[TEXT BLOCK]
--*--
She also inaugurated the longtime L'Oreal catchphrase, "I'm worth it," as well as sensually delivering another famous tagline, "My men wear English Leather or they wear nothing at all." But her emersion in New York culture prompted a career shift consideration; she began taking acting classes, eventually moving back to Los Angeles with her and Schwartz's young son.
She won a supporting role as an intrepid journalist unearthing a terrorist plot in the Universal miniseries "Evening in Byzantium" (NBC, 1978), resulting in the studio signing her to a contract.
The night the "Byzantium" shoot wrapped, Gray received an early morning call to audition in a matter of hours for a new sci-fi movie, "Buck Rogers in the 25th Century." Exhausted, she brought an unplanned detachment to the audition for the role of Col. Wilma Deering. Producers thought it worked with the character, written as a human raised by computers in a post-apocalyptic world, stern and no-nonsense professionally but naïve, awkward and emotionally innocent as a social being, maturing via interaction with maverick Capt. Buck Rogers (Gil Girard), himself rescued from suspended animation.
Creator Glen A. Larson - who had created "Battlestar Galactica" (ABC, 1978-) the previous year - originally made the movie as a TV series pilot, but with America still amid its post-"Star Wars" (1977) sci-fi wave, Universal released "Buck Rogers" as a theatrical film in the spring of 1979.
Though it proved far from a blockbuster, NBC greenlit the "Buck Rogers" series for the next fall, serializing Buck, Wilma and wisecracking sidekick robot Twiki's adventures defending Earth, often against the Draconian Empire, whose narcissistic princess initially competed with Wilma for Buck's affections.
Something less than a hit as well, the show drew well with young male viewers, due in some part to the array of form-fitting uniforms worn by the former supermodel.
But all was not well on set. Girard had issues with the light-hearted nature of the weekly adventures, and after an actor's strike delayed the next season. It returned in a completely retooled iteration recalling classic "Star Trek" (NBC, 1965-68), with Buck and Wilma now among the crew of a starship searching for lost Earth colonies and facing darker, allegorical dramas and strange species each week. To Gray's chagrin, also gone was much of her own character's arc of discovering her own humanity, though the second season implied a more romantic tenor to Wilma and Buck's relationship.
--*--
[Data items]
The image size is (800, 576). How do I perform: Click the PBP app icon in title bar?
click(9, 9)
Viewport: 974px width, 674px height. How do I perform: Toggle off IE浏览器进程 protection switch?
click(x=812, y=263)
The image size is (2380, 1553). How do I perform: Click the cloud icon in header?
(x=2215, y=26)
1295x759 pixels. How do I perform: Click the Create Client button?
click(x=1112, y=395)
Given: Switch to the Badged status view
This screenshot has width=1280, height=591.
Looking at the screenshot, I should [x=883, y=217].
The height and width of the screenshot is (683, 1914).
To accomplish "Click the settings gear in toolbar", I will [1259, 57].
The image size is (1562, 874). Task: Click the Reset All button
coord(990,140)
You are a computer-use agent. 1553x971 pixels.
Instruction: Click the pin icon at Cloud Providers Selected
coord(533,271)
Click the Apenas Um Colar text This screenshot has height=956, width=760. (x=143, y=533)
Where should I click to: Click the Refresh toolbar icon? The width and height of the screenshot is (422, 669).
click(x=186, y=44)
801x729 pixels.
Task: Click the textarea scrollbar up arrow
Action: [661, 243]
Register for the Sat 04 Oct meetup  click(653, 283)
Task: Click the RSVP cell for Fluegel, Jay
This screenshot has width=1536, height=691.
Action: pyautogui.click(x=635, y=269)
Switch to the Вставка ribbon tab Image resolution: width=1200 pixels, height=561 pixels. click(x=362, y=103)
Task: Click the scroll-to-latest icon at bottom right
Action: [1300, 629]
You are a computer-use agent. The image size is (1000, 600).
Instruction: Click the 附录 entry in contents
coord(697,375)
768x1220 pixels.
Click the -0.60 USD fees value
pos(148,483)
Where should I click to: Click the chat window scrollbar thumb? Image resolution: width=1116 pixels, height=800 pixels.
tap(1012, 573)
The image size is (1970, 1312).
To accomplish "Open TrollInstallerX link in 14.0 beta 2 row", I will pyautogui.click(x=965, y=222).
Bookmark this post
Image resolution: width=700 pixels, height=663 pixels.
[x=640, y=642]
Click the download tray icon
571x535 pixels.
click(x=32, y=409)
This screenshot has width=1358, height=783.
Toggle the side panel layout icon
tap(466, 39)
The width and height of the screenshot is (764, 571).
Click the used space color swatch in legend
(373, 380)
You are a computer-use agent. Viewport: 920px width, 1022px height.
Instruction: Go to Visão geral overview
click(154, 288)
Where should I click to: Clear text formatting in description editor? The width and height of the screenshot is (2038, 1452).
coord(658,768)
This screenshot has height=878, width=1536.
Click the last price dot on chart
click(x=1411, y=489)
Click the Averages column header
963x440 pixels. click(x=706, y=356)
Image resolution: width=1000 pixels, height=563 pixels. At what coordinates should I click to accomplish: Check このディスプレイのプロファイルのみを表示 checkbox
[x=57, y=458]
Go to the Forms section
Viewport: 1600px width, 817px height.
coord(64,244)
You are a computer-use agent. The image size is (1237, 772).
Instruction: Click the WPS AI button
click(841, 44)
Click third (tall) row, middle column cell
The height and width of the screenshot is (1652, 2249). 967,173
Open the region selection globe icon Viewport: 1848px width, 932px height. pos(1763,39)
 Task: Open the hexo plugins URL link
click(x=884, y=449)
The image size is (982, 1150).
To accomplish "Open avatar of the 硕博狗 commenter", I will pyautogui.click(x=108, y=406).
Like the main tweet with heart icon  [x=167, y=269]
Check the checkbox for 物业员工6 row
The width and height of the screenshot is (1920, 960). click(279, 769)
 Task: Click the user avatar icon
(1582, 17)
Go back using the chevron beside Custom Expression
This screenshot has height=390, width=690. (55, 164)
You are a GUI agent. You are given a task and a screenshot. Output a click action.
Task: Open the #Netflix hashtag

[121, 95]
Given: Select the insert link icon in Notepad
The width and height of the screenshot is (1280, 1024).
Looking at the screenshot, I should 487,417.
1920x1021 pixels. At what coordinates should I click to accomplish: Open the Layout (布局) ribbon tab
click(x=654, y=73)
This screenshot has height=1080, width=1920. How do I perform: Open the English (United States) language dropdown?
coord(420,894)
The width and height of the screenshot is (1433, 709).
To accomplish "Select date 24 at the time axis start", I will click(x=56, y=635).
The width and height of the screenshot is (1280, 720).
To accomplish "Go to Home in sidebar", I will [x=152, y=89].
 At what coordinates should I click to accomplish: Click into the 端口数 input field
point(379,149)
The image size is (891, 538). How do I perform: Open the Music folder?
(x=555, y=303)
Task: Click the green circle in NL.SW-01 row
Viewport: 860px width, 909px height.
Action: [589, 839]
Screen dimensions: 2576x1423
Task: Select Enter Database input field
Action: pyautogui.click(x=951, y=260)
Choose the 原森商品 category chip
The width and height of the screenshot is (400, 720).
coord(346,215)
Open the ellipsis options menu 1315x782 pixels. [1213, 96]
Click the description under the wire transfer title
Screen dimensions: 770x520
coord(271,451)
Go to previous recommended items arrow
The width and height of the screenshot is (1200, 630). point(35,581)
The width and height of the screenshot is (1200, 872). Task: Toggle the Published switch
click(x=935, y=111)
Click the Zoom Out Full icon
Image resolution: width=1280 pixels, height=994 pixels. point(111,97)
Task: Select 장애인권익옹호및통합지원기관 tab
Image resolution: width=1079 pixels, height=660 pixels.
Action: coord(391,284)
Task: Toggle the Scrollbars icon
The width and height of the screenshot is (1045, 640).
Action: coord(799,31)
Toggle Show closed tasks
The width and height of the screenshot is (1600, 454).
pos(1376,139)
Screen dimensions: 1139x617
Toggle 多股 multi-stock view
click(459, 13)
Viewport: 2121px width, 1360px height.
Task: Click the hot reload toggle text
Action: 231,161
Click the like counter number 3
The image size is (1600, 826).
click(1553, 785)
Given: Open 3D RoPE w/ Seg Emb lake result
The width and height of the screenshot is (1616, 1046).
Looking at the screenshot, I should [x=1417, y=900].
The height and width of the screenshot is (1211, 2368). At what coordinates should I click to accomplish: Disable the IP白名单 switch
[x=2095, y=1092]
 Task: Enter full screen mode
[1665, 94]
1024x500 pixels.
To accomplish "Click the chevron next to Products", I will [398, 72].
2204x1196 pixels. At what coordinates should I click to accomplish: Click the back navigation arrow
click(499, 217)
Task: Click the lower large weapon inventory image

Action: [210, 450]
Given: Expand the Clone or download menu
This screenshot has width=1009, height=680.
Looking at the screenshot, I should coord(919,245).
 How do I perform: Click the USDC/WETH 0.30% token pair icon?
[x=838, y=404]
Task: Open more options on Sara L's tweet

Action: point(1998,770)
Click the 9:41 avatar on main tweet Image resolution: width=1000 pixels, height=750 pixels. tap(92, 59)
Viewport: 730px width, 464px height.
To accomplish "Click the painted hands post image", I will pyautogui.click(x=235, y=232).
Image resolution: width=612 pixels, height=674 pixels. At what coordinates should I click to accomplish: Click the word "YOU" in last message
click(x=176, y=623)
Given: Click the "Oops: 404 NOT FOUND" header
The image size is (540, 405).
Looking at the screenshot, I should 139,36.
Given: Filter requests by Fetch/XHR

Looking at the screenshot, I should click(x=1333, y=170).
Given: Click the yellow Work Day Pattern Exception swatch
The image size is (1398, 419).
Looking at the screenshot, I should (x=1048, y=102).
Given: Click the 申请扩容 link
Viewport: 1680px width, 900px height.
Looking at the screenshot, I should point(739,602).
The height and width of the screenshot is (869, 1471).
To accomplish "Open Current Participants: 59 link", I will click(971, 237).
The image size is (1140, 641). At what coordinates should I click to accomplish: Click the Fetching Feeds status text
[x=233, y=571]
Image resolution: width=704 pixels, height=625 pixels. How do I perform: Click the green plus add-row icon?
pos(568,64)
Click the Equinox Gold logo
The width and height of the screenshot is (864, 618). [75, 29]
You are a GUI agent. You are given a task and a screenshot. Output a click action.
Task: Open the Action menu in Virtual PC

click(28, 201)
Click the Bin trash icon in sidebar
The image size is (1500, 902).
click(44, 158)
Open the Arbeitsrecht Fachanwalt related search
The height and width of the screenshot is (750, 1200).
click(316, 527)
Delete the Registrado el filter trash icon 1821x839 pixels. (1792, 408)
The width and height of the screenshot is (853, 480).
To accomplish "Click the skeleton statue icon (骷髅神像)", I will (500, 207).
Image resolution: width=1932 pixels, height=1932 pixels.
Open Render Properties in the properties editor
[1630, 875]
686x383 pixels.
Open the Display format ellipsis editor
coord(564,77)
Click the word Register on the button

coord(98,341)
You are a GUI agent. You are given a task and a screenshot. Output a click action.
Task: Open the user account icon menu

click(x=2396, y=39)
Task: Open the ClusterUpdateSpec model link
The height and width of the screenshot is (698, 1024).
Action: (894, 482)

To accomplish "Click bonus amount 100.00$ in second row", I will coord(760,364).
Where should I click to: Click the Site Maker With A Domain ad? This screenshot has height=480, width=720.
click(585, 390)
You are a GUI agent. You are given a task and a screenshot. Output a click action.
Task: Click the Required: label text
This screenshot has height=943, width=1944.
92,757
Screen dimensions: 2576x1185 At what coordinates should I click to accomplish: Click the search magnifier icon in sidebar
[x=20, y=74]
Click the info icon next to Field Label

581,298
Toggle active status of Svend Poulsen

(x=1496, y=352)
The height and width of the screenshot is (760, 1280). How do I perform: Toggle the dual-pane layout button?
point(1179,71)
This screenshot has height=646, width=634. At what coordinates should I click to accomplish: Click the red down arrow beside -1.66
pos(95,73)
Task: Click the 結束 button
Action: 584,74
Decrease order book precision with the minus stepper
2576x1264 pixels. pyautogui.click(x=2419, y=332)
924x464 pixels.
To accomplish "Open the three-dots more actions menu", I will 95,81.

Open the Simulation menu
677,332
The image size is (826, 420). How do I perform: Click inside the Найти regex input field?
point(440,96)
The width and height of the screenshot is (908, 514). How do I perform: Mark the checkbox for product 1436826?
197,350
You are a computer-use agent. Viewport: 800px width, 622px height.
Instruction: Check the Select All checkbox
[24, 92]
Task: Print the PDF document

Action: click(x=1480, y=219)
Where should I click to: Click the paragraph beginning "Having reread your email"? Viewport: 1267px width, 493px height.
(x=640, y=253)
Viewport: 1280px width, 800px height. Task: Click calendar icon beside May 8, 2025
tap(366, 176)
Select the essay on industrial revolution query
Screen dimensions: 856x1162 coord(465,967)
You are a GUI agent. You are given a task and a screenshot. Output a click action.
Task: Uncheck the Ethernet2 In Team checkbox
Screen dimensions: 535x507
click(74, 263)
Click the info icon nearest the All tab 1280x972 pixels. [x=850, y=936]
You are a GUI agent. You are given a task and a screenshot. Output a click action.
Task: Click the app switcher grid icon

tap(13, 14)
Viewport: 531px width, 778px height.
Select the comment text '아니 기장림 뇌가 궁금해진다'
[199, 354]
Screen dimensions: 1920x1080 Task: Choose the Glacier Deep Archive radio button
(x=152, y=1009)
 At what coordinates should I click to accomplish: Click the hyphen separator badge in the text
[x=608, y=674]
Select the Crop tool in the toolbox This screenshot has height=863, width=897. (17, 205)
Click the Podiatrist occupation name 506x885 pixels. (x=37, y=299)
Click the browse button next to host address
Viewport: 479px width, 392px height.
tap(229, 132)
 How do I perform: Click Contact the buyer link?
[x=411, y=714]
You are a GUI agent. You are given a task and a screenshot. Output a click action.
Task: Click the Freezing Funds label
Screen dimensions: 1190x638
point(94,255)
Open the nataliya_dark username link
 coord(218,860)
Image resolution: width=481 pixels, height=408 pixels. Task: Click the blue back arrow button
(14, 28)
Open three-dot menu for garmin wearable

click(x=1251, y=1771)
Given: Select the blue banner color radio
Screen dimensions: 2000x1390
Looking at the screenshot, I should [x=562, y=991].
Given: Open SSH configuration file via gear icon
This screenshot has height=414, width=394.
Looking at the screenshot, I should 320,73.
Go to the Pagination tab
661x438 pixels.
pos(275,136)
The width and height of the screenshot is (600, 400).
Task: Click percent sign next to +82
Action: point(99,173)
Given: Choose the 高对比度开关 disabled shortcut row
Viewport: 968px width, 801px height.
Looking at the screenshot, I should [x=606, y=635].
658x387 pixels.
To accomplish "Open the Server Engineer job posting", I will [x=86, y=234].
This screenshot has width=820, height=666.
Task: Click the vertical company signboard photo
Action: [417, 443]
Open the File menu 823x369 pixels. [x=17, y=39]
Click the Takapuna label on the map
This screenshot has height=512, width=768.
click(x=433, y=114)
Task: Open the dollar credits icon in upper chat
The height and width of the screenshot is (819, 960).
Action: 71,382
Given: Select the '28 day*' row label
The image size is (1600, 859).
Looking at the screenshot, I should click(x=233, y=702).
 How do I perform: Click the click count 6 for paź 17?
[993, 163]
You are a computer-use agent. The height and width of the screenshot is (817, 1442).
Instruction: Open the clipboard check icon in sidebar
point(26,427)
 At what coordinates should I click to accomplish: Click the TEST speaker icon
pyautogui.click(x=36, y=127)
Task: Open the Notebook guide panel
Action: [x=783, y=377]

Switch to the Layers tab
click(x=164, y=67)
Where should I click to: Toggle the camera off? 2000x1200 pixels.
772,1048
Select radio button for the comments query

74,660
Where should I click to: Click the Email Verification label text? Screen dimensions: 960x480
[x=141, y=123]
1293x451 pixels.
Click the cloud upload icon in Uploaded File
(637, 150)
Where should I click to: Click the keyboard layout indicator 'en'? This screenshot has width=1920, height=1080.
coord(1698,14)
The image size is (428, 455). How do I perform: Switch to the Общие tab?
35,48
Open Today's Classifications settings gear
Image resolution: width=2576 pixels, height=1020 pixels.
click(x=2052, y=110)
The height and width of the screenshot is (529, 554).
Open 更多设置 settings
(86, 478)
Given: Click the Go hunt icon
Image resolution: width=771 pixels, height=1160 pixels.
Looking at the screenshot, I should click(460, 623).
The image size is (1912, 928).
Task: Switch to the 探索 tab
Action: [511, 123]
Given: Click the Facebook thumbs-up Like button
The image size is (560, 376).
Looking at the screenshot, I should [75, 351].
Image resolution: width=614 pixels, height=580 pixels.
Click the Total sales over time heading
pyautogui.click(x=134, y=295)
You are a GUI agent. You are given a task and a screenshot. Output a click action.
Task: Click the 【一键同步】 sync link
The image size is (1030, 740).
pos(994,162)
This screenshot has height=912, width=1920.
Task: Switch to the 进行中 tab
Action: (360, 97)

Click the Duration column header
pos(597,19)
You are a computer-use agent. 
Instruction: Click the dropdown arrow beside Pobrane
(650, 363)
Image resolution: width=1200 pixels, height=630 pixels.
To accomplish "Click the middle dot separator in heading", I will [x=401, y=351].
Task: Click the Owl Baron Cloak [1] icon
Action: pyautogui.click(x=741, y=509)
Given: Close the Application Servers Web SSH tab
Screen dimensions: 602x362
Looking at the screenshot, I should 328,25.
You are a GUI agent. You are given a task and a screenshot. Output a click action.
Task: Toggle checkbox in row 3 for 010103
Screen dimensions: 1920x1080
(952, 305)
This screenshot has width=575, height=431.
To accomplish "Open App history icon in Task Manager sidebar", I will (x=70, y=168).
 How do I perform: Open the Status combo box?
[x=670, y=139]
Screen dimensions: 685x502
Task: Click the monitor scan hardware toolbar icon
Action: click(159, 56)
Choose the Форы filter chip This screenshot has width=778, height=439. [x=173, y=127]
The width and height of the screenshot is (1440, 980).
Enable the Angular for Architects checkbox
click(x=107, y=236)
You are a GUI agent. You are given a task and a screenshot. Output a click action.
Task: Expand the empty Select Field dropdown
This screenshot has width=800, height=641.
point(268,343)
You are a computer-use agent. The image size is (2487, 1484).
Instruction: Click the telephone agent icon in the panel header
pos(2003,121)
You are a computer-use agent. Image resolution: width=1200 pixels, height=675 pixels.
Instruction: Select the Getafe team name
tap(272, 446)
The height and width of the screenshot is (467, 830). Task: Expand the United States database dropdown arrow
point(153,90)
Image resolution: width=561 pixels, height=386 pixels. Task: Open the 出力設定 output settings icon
--*--
[PROBLEM TO WORK ON] Resume the passage about Gray's career and "Buck Rogers," starting right after its final sentence. The records are separate material with no connection to the passage on Gray's career.

[OUTPUT BELOW]
But the show progressively lost viewers and NBC axed it before the final show was even shot. In the wake of the show's cancellation, Gray plotted a new career twist - comedy. She did a turn in a small L.A. theater production of Neil Simon's "California Suite," just to establish her bona fides in the genre.
She would remained in demand for light-dramatic outings, notably made-for-TV movies such as "Born Beautiful," in which she played her own friend Betsy Cameron, a model who found a second career as a photographer, and featured guest shots on popular network shows like "Magnum, P.I." (CBS, 1980-88) Finally, a shot at comedy presented itself to the actress.
She returned to NBC in 1982 with "Silver Spoons," playing Kate Summers, the buttoned down executive assistant to an immature toy magnate (Joel Higgins) forced to assume responsibility after discovering he has a son (Ricky Schroder) by a brief previous marriage.
Gray often played the voice of reason as the two navigated their way to a working relationship, and eventually Kate married Higgins' character and assumed a stepmother role. The show spent four years on NBC and, after its cancellation, was picked up by Columbia Pictures Television to be sold into first-run syndication for its final season.
Meanwhile, Gray became much in demand as a guest star, with guest parts throughout the 1980s on a who's who of the period's action-dramas, among them "Simon & Simon" (CBS, 1981-89), "Vega$" (ABC, 1978-1981), "The Fall Guy" (ABC, 1981-86), "Hotel" (ABC, 1983-88), "Murder, She Wrote" (CBS, 1984-1996) and "Hunter" (NBC, 1984-1991).
She would also do her share of television movies, such as "Addicted to His Love" (ABC, 1988), "Laker Girls" (CBS, 1990) and the torn-from-the-headlines, "Honor Thy Father and Mother: The True Story of the Menendez Murders" (Fox, 1994), in which she played the D.A. prosecuting the murderous brothers.
Behind her work, however, Gray's marriage was deteriorating. She eventually suffered an emotional breakdown, with a friend driving her to the venerable abused women's shelter Haven House, where she sought counseling. Realizing she was repeating her mother's abusive history, she divorced Schwartz in 1990, and would adopt Eastern philosophy and meditation disciplines, including Tai Chi, to help rebalance her life.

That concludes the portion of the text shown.